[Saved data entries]

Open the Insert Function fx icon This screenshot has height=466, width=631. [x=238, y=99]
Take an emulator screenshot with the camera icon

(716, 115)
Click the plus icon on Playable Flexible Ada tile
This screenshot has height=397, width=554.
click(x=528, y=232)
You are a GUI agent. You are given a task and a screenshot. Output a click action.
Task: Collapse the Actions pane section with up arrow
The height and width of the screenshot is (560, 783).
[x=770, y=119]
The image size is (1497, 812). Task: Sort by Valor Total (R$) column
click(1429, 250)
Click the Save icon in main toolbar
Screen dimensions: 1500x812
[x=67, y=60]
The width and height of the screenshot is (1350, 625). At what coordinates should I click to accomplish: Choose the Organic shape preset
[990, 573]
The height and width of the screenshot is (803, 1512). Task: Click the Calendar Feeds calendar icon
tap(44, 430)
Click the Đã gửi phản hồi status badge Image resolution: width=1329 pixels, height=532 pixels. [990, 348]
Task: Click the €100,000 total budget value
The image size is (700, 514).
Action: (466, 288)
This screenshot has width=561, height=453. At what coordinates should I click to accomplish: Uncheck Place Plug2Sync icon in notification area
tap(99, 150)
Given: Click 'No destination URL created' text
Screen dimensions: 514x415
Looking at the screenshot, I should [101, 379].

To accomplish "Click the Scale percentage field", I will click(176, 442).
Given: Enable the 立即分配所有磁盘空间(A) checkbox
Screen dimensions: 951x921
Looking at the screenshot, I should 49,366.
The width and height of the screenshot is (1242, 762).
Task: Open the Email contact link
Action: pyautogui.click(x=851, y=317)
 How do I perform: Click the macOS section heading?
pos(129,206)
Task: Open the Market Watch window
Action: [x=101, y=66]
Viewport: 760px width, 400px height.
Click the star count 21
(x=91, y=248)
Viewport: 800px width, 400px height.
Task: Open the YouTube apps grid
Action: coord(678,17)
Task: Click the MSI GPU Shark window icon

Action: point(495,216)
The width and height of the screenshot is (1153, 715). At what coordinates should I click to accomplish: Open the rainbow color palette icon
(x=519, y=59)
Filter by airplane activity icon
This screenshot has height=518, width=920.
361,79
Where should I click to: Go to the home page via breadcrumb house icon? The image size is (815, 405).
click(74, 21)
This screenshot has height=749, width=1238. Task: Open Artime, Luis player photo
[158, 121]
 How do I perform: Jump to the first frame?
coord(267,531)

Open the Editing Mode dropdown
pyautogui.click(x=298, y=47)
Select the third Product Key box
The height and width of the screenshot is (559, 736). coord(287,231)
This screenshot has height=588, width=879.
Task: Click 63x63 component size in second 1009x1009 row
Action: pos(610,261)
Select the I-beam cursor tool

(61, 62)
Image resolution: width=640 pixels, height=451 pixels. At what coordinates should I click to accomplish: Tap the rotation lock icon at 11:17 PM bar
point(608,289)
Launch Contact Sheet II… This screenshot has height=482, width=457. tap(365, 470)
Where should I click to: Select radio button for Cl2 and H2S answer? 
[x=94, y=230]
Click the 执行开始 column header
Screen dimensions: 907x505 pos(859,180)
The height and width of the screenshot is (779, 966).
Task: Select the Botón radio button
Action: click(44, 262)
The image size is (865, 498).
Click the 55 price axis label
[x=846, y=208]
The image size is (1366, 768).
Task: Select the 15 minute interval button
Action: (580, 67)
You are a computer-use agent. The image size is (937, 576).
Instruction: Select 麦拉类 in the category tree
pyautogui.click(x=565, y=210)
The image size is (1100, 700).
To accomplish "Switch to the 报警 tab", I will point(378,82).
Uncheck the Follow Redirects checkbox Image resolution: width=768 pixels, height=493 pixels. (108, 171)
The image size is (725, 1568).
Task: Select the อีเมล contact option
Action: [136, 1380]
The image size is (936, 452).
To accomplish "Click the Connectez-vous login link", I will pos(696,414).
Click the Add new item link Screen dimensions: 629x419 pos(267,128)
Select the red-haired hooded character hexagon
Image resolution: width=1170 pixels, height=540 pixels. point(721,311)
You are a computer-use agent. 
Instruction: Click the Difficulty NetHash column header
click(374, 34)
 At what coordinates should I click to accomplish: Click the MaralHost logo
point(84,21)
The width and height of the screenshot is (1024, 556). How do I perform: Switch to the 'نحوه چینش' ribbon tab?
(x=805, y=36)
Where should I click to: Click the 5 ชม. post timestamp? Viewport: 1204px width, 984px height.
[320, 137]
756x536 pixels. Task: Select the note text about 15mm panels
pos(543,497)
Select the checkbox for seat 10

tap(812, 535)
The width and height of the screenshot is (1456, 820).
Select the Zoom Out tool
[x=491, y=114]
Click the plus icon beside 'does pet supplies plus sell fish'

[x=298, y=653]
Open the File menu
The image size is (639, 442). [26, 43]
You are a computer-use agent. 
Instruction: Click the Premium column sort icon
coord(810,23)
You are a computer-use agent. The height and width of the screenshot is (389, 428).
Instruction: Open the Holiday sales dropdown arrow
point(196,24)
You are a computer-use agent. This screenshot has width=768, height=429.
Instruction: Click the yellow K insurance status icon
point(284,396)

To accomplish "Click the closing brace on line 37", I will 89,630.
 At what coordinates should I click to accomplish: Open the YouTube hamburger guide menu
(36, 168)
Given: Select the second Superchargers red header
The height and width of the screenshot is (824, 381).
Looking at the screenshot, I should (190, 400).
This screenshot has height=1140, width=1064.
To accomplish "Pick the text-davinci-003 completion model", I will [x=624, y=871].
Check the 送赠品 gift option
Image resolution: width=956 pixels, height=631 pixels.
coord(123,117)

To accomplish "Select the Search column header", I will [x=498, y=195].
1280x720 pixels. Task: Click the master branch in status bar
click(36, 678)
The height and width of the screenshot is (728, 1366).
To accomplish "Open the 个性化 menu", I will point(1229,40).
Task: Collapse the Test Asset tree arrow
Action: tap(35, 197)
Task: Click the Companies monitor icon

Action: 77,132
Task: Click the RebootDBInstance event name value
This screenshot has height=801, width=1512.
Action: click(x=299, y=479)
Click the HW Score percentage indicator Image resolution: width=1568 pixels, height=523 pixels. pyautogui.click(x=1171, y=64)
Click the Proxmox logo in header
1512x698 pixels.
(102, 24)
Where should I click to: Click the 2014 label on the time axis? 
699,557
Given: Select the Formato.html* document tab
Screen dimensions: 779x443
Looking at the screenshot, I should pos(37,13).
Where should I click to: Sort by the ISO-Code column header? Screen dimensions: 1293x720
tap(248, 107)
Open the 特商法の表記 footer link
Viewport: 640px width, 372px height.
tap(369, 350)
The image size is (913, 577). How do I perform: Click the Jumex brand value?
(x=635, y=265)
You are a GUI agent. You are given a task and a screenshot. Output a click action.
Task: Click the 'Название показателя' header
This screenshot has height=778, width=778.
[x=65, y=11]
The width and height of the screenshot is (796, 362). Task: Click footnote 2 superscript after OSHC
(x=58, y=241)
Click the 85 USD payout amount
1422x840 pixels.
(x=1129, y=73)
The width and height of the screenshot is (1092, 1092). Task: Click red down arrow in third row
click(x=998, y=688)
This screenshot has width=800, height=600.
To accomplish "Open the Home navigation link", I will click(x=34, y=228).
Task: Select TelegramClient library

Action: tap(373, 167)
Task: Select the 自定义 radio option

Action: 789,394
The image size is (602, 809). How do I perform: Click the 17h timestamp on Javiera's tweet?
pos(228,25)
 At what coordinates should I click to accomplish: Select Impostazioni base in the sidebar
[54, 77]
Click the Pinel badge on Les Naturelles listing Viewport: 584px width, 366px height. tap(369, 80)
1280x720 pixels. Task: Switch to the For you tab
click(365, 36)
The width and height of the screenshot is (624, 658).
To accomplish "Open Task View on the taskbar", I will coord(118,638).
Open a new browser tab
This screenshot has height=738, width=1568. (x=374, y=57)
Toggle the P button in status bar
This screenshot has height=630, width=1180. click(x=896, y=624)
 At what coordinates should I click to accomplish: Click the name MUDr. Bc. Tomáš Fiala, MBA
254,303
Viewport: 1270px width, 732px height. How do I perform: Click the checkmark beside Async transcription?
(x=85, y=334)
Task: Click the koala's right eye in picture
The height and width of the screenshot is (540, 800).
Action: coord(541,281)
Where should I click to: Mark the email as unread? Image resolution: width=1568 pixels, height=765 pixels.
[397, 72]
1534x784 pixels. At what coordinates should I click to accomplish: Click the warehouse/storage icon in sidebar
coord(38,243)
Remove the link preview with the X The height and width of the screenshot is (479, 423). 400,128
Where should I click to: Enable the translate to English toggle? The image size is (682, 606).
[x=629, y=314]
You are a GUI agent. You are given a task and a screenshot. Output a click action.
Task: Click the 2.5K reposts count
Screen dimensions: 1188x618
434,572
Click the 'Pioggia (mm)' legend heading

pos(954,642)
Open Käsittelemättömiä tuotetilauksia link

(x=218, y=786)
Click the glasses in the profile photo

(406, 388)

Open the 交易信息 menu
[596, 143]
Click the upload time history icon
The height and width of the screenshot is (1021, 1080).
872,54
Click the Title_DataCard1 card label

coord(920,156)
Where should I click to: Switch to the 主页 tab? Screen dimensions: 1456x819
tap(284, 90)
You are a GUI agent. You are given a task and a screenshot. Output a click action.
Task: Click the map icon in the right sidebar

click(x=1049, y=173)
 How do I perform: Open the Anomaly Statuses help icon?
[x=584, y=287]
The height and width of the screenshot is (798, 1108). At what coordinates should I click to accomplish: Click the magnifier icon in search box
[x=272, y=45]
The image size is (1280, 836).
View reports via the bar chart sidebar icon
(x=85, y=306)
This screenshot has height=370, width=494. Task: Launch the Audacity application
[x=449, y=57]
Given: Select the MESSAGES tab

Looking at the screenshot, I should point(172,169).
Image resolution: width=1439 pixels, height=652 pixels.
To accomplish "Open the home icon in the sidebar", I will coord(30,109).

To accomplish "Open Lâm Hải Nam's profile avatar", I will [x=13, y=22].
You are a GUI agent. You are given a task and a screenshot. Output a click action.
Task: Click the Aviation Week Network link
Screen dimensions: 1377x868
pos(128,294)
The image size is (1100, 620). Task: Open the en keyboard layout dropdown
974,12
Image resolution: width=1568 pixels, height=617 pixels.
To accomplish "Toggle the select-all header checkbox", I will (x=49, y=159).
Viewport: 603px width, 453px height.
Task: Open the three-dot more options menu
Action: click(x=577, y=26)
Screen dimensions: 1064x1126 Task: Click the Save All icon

PROBLEM DETAILS: Exact duplication is required for the lines above, from the line that contains "hamburger guide menu" to the line that contains "This screenshot has height=1140, width=1064.", inclusive; omit all others.

OUTPUT FOR THIS EXERCISE:
 At what coordinates should I click to accomplish: Open the YouTube hamburger guide menu
(36, 168)
Given: Select the second Superchargers red header
The height and width of the screenshot is (824, 381).
Looking at the screenshot, I should (190, 400).
This screenshot has height=1140, width=1064.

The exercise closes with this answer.